Stuck for activities this summer? Here are some great cheap & free family-friendly options.
Oh baby, baby
A few years ago I took my eldest to a children’s theatre performance and was made to pay full price for the tiny newborn I also brought. He was about 7 days old, slept the entire time and did not take up a seat.
The justification given by the venue wasn’t anything to do with restricted numbers for safety, it was that ‘our magical puppetry can fascinate even tiny babies, so it is only fair to charge them too’.
Clearly nonsense and just about wringing as much money out of the parents as possible. Another regular frustration is paying to get adults into a children’s attraction where the kids can’t go alone.
I get quite wound up paying for entry to soft play when I promise you I am not going to enjoy the ball pit but will be spending at least a fiver on coffee.
But there’s another gripe that frustrates me even more - that is how soon I am going to have to start forking out for adult tickets for my children. And it frustrates other people too…
Happy birthday sweet sixteen
When does a child become an adult? Officially 18 but you could argue that 16 is probably the lowest age you could fairly describe someone as ‘no longer entirely a child’.
But I would argue that they definitely don’t become adults at 12. Yet one mother told me: “Most hotels in Europe class kids over 12 as adults so when my husband and I go away with our 13-year-old son we have to book a room for three adults now.
“Even though it is same room we’d get a booking as 2 adults plus child a year ago, we are charged more - a week in Italy this summer is going to be €500 more - and they can’t argue it’s because he eats like an adult as the price is room only.”
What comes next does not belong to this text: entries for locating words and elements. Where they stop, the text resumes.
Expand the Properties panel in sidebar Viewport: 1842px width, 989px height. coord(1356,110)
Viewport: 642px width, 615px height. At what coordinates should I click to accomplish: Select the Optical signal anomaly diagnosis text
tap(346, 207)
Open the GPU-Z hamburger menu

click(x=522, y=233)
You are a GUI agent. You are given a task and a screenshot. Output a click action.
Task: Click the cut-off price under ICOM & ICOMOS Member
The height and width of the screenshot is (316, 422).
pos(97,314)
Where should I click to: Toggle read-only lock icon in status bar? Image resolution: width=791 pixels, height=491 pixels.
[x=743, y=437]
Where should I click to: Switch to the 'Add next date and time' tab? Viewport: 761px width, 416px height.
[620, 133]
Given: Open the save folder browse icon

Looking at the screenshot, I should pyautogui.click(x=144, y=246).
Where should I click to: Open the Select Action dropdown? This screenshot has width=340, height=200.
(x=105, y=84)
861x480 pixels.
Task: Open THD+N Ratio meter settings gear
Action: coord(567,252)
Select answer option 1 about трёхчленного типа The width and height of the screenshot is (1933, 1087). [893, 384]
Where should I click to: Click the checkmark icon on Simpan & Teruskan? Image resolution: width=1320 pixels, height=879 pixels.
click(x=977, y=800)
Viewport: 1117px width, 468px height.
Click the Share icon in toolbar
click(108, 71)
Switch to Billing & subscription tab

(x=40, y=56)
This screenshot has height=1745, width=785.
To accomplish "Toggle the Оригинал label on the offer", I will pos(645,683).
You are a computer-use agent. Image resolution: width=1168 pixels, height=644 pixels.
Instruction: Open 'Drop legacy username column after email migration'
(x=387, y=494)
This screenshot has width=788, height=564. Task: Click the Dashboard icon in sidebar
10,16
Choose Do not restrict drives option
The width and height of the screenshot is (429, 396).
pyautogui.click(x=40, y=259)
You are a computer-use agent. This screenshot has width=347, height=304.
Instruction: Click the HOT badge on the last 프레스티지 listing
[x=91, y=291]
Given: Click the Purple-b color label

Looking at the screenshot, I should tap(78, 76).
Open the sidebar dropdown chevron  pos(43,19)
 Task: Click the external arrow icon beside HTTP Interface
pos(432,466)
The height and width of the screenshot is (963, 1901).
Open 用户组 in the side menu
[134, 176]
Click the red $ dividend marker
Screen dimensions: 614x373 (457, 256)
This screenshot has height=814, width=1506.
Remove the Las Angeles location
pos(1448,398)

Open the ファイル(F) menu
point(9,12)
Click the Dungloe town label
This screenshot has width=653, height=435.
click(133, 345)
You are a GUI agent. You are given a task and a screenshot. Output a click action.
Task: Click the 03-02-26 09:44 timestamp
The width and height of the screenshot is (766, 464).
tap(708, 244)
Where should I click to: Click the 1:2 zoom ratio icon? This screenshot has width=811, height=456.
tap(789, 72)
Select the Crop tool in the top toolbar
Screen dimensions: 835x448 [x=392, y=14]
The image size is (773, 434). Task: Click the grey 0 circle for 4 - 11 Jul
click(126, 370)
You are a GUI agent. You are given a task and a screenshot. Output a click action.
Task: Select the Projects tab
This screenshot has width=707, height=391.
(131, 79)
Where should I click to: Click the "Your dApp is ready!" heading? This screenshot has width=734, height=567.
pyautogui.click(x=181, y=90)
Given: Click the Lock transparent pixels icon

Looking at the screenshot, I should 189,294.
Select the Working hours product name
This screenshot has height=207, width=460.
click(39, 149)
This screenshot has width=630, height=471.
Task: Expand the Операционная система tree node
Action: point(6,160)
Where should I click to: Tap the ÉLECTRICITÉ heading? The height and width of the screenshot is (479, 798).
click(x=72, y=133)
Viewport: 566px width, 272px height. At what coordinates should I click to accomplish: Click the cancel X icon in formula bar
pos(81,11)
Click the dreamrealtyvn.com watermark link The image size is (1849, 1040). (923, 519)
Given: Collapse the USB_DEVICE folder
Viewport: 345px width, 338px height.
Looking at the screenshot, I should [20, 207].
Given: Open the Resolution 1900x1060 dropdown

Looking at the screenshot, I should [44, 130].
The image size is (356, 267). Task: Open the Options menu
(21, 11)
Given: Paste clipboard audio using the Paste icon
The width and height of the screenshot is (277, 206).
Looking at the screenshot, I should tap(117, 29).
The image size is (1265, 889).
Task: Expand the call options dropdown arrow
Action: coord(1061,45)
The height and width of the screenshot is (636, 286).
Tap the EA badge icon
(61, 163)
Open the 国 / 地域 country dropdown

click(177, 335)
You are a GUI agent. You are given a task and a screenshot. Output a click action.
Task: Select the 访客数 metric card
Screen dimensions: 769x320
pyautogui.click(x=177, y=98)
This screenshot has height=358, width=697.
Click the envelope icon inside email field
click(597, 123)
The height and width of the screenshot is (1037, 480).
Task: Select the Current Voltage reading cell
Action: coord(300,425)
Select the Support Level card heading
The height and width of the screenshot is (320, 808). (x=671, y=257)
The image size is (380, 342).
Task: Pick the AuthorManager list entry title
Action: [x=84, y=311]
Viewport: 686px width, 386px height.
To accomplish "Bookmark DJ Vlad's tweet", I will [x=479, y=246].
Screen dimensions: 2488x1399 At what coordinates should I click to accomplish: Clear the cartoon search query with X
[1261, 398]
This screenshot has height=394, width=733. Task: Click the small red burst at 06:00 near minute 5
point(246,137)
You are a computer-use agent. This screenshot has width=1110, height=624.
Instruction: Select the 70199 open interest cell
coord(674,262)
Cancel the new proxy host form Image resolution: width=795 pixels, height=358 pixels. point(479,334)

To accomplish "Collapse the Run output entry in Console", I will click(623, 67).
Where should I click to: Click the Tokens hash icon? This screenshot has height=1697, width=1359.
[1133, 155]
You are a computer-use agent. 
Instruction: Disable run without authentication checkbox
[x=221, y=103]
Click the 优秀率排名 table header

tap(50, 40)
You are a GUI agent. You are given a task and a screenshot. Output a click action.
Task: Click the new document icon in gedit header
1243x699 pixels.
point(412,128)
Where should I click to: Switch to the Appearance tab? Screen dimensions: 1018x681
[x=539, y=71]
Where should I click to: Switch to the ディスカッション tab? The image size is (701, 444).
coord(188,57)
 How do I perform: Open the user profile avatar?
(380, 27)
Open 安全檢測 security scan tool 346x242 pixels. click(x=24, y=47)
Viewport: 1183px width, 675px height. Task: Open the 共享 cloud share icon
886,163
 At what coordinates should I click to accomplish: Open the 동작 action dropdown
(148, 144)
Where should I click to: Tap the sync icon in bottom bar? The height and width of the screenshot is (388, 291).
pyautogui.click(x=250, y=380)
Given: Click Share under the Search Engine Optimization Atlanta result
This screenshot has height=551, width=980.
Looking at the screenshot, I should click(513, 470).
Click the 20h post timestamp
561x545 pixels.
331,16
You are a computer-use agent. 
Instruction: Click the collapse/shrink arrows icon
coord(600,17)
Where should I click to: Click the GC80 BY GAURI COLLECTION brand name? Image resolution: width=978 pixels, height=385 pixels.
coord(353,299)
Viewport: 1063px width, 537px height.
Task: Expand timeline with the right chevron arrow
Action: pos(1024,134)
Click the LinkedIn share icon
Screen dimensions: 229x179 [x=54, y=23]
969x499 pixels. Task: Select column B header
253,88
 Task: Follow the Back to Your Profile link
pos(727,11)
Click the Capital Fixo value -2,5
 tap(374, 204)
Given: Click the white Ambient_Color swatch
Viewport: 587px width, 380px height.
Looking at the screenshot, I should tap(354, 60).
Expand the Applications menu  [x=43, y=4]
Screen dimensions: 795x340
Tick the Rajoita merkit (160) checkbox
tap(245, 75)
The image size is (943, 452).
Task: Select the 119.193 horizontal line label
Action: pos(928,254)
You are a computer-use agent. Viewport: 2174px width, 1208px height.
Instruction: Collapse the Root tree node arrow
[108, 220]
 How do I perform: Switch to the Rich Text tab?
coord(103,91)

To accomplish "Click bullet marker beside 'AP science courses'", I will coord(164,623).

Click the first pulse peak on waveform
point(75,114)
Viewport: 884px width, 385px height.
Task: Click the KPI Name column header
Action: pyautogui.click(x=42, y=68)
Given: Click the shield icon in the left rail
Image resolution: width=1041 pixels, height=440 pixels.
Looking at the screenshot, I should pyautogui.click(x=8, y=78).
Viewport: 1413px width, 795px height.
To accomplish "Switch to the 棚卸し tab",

Another parent said: “There's an activity farm place near me that charges more for kids than adults. Only about a pound in it. Unbelievably expensive either way. But I find it really unpalatable because they know that one adult might take several children, so they want to squeeze you all they can.”
One said: “My 11-year-old old son has to pay an adult fare on the bus as he doesn’t qualify for a local student travel card.”
“A lot of pantomimes and theatre shows charge kids adult prices - which can sometimes be £50+ which I think is a bit steep,” added another.
Not every parent I spoke to felt it’s unfair to charge children the same as adults. One mum of two said: “In some cases I get it. My kids are six and seven and have very healthy appetites so why would I expect them to pay less for the same food I am eating?
“I also sometimes run gigs and losing a seat is losing a seat whoever it's to, we do let kids go free but still. You don't magically stop existing just because you're a kid. Actors/restaurant owners got to eat too!”
If it’s about consumption then there’s more of an argument; I can see that a 14-year-old might well eat the same amount of breakfast buffet as an adult.
Yet by that basis, my elderly frail granny should be charged less than a typical adult as she will eat about the same as my toddler. It probably all balances out for the average business.
Getting to the point
Most businesses are not obliged to offer discounts to any group and most have a tight line they walk between being profitable and not.
However, businesses that choose to offer discounts for kids should not rip that discount away at an arbitrary age unless that age is adulthood.
It might be fair if they suddenly get to access more stuff by being that age too, for example if once they are 12 they are allowed on the larger rollercoasters then charging more seems fair.
But offering a child’s discount to some but not all children just seems a way to make parents stump up even more for days out while still getting the marketing benefit of having a lower price for children.
It’s not fair.
There is a clear line between adulthood and childhood, with a clearly marked cut off. Charging a parent an adult fee for a 12-year old is a rip off that must end.
If businesses want to offer a discount to children, it should be a discount for all children, not some. Otherwise, it’s a cynical ploy to maximise spending and goodwill at the same time, leaving parents out of pocket and out of patience.